What part of Sarasota are you in?


----------



## NotAnotherHonda (Aug 7, 2003)

man, before you do anything to the car, ide say get those kids away from it....that kid in the red is eyeballing it like whaaaaaaaaat...HAHA


----------



## whiteb14 (Jul 7, 2002)

its cool

when u got the car painted... why didnt u paint the door handles and the ugly red rear center piece of the trunk??


----------



## NotAnotherHonda (Aug 7, 2003)

to be honest, you need to lose that wing in my opinion....


----------



## Ninety-Nine SE-L (May 5, 2002)

I like the color and I like the headlights, other than that, the wing and kit are not my fav.


----------



## sethwas (Apr 30, 2002)

Everything is good.
Of course there is too much wheel gap, but duh.
Some may not like the stylistic desicions of the rims and wing, but if its your taste thats fine.

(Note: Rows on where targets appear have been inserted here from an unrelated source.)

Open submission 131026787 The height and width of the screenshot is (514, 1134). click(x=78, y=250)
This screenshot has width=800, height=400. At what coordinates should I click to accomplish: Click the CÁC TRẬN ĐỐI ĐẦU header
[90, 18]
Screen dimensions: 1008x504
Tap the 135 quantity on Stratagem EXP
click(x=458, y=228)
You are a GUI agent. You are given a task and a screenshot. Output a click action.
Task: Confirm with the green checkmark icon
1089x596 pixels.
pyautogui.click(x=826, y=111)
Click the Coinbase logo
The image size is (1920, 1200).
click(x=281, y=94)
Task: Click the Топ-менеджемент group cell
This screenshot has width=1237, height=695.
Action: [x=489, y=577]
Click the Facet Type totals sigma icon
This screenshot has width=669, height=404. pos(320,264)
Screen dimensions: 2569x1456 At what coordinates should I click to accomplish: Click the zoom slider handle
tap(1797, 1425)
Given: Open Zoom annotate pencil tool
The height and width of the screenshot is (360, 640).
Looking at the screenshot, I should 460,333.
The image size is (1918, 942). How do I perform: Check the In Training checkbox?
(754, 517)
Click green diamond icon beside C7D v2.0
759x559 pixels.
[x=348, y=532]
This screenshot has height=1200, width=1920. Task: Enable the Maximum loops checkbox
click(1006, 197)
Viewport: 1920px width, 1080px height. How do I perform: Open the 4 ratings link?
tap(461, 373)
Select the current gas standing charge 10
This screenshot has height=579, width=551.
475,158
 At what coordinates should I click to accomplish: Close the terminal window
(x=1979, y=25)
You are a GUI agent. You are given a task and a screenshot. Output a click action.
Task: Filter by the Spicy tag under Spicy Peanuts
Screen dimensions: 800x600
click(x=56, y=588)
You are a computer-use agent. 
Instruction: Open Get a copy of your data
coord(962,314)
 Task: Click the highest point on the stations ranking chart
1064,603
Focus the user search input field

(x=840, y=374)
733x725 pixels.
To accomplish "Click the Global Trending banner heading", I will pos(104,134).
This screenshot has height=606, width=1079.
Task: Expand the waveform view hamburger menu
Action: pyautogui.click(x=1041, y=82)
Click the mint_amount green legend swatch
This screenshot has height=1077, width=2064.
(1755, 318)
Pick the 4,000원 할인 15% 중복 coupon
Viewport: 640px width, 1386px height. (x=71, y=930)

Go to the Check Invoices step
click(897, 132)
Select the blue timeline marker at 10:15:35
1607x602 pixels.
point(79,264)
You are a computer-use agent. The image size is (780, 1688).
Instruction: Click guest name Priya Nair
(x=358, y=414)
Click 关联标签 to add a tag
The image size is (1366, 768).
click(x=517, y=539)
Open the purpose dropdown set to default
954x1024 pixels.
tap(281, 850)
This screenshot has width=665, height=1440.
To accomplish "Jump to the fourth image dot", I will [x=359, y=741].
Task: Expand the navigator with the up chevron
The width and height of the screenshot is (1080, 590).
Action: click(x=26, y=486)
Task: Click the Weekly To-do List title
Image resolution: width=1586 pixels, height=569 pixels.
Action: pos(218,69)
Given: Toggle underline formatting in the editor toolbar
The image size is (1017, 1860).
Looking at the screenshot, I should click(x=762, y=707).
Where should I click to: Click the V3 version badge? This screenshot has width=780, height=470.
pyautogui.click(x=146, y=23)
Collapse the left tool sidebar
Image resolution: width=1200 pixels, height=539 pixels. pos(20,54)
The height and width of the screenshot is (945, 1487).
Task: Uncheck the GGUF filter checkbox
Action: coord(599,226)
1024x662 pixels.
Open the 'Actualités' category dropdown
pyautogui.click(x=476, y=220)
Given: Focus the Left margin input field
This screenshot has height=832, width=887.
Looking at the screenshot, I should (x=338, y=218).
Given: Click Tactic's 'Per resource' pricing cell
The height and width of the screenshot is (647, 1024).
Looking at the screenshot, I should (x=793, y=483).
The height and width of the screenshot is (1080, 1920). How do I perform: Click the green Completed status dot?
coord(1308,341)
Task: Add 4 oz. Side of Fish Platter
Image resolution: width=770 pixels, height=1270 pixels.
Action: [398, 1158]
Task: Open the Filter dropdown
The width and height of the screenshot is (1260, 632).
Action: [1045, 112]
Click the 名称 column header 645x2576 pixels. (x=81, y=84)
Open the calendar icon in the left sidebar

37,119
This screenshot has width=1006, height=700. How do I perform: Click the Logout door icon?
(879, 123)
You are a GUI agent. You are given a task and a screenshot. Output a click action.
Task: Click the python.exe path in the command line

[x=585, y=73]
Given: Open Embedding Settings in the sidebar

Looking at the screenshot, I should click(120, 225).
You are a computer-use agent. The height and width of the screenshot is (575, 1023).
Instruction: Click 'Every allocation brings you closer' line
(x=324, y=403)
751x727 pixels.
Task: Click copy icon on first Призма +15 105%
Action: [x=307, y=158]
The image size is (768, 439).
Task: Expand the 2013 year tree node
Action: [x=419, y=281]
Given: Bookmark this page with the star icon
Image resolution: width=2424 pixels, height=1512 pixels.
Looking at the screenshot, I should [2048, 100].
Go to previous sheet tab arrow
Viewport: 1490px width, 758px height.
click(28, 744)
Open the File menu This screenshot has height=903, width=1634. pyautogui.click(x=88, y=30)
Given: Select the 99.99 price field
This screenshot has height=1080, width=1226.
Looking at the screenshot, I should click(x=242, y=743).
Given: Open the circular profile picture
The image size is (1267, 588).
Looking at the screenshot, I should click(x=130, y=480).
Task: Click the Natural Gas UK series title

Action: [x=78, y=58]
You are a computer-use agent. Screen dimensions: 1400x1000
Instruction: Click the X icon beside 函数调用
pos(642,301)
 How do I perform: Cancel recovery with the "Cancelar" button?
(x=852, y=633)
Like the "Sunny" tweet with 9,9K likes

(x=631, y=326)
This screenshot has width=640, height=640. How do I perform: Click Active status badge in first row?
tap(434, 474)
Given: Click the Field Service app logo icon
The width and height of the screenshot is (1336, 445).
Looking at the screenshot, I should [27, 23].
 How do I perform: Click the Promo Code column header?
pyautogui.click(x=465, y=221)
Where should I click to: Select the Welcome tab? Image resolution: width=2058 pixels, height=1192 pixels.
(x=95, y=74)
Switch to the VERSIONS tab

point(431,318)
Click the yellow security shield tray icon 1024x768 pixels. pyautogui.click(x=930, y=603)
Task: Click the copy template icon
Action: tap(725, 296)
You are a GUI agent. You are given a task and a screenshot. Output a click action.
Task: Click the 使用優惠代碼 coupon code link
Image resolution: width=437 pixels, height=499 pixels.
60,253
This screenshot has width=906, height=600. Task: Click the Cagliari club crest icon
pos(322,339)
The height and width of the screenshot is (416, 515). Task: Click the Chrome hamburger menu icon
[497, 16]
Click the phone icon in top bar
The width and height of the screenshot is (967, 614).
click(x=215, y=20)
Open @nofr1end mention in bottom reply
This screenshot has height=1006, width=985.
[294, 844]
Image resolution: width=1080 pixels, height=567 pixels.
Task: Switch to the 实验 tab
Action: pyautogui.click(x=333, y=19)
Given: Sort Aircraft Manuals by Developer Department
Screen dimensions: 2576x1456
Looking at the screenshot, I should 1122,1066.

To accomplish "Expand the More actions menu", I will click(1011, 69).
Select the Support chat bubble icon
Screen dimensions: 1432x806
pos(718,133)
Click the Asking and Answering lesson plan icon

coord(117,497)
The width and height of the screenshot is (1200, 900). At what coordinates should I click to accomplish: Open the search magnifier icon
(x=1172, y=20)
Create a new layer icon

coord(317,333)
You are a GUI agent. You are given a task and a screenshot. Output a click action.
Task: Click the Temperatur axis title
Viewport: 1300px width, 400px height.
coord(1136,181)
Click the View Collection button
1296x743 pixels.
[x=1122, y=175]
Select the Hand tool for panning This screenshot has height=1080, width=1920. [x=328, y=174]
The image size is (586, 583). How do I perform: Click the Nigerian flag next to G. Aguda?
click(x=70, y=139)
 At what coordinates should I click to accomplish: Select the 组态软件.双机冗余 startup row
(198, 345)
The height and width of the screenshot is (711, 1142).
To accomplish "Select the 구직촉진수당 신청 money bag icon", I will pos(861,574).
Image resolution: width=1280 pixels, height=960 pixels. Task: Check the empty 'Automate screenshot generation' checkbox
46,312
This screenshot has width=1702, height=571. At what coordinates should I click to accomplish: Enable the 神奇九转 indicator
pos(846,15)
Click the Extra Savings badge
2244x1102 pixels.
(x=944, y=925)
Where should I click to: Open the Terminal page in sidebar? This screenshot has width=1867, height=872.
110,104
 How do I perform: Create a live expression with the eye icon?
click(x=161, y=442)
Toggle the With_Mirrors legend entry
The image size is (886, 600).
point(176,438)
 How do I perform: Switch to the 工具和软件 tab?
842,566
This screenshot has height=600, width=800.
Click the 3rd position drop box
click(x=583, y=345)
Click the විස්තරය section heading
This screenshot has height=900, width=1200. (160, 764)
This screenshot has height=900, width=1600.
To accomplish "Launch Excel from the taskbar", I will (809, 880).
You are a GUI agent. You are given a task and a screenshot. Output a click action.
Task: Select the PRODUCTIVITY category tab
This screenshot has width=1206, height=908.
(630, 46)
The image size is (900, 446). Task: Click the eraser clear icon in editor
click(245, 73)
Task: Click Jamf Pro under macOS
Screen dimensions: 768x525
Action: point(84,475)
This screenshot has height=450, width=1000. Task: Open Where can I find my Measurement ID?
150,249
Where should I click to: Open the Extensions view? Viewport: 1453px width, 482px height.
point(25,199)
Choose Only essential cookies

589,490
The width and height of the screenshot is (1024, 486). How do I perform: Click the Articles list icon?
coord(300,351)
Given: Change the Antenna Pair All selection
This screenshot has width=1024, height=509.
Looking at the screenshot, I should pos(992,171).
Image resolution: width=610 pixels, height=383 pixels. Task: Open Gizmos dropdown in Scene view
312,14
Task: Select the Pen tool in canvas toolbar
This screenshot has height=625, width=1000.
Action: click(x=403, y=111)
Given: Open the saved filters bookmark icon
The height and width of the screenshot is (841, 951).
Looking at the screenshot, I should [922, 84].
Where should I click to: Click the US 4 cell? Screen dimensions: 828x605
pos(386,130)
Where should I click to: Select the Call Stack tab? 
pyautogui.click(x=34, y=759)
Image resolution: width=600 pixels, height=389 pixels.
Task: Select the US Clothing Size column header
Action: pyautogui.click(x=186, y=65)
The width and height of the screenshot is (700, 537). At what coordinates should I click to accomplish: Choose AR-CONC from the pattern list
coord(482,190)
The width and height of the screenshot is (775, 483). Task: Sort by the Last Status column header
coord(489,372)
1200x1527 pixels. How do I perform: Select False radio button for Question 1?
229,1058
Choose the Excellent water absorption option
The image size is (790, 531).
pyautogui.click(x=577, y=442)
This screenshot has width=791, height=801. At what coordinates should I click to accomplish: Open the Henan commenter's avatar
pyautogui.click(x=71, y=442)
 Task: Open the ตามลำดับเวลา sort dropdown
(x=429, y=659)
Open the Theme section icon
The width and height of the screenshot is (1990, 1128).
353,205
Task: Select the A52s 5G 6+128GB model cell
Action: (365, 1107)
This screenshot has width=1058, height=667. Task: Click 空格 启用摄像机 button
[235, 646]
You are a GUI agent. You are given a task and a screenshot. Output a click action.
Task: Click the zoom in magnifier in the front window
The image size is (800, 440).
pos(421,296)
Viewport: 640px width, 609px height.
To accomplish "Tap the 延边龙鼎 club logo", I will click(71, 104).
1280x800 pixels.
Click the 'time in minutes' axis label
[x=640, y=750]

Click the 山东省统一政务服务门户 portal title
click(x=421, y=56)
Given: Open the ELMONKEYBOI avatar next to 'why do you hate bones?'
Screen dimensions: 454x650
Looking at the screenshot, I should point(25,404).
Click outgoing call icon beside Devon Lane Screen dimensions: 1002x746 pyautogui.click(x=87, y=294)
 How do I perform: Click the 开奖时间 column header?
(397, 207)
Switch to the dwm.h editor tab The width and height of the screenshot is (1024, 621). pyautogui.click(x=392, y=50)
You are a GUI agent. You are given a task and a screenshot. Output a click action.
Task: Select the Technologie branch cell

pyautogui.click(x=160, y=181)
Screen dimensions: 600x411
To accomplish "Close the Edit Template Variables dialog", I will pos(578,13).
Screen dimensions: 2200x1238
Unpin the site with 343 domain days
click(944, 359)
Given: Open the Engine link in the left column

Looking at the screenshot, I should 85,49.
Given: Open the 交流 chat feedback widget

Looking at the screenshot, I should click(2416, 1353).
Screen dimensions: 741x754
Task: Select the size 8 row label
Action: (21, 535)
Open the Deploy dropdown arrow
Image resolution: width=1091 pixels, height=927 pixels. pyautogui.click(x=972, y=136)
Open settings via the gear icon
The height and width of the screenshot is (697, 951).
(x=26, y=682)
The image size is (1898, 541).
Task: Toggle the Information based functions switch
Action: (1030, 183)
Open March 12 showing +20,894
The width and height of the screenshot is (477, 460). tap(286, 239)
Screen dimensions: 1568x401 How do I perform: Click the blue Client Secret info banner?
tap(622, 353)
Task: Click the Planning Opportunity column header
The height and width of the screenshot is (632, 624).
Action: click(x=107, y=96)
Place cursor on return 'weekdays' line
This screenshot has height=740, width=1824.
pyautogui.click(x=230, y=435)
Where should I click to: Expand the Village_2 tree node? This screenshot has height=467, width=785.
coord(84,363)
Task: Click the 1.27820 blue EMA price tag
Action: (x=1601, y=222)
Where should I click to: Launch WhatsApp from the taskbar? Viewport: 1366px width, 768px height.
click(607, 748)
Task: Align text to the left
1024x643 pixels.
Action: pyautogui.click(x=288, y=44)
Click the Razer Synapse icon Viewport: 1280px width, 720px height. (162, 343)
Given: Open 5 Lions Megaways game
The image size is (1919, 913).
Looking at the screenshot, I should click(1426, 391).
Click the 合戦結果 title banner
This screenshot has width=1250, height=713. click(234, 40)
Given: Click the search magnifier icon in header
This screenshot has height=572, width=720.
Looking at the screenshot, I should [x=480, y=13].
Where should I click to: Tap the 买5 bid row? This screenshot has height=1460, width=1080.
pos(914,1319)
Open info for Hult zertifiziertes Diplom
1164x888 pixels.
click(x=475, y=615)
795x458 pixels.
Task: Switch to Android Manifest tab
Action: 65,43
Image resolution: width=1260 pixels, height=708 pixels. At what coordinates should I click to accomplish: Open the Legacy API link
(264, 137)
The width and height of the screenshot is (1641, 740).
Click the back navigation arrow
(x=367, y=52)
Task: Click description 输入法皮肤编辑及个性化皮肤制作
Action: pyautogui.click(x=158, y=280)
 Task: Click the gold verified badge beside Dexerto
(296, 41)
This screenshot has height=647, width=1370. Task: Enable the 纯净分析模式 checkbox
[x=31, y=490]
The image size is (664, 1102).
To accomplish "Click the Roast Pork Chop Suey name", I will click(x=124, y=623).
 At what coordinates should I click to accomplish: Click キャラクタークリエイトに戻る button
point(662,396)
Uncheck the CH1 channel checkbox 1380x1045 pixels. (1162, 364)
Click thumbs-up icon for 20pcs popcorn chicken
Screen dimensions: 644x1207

The only thing I would do is 'smoke' the tail lights and center rear bar.

Seth


----------



## samo (Apr 30, 2002)

Word. Getting rid of the abundance of center taillights would be a good future modification as well. Also, I think either getting a '98 Sentra grille, as mentioned above, or painting the slats in your current one black would look good. Powdercoating those wheels a dark color would set off the white as well. And of course... LOWER  !


----------



## SarasotaSentra (Nov 29, 2003)

well, like i said, these are a little outdated. I got 17'' Konig Holes. I am going to lower it big time, trust me... Im in the process of fixin my rear bumper (got rear ended by a porsche. is that possible, 6 piston calipers and huge disks????) and im gonna get the middle tailbar sprayed, and prolly end up smokin my brake lights... As soon as i can get a digicamera, ill send away


----------



## pearsont74 (Oct 1, 2002)

looking good...what engine mods do you have?


----------



## xdrian (Jan 15, 2004)

I think you need bigger rims or maybe a lower suspension to make it look a lil better.


----------



## bumpin_sentra (May 29, 2002)

in the words of whiteB14 

slam dat mutha friggin mofo!!!!!!!


----------



## Exalta (Jan 21, 2003)

nice white b14..

Just some suggestions:
-go through with all your planned mods and show us pics 
-get a sportier grille that will compliment your sporty body kit
-slam it!
-show us engine bay pics


----------



## nxchef (Oct 6, 2003)

dude your car is slooooooow my nx roasted it.


----------



## lshadoff (Nov 26, 2002)

nxchef said:


> dude your car is slooooooow my nx roasted it.


I assume you mean at the drag strip. Street racing posts are verboten!


----------



## tkvtec (Apr 20, 2003)

I actually like the grill like that, cause you don't see a lot like that. The combination is nice with the head lights, almost gives it a BMW style. I have the 99 (same as 98) grill and think that what he has would actually better. I agree with the wing though, lose it or cut it in half, and think that once you put the 17's on and drop it it'll look nice. Oh yeah, and I don't really mind the red tailbar on the white car for some reason, but can't stand it on my silver car. kinda weird.


----------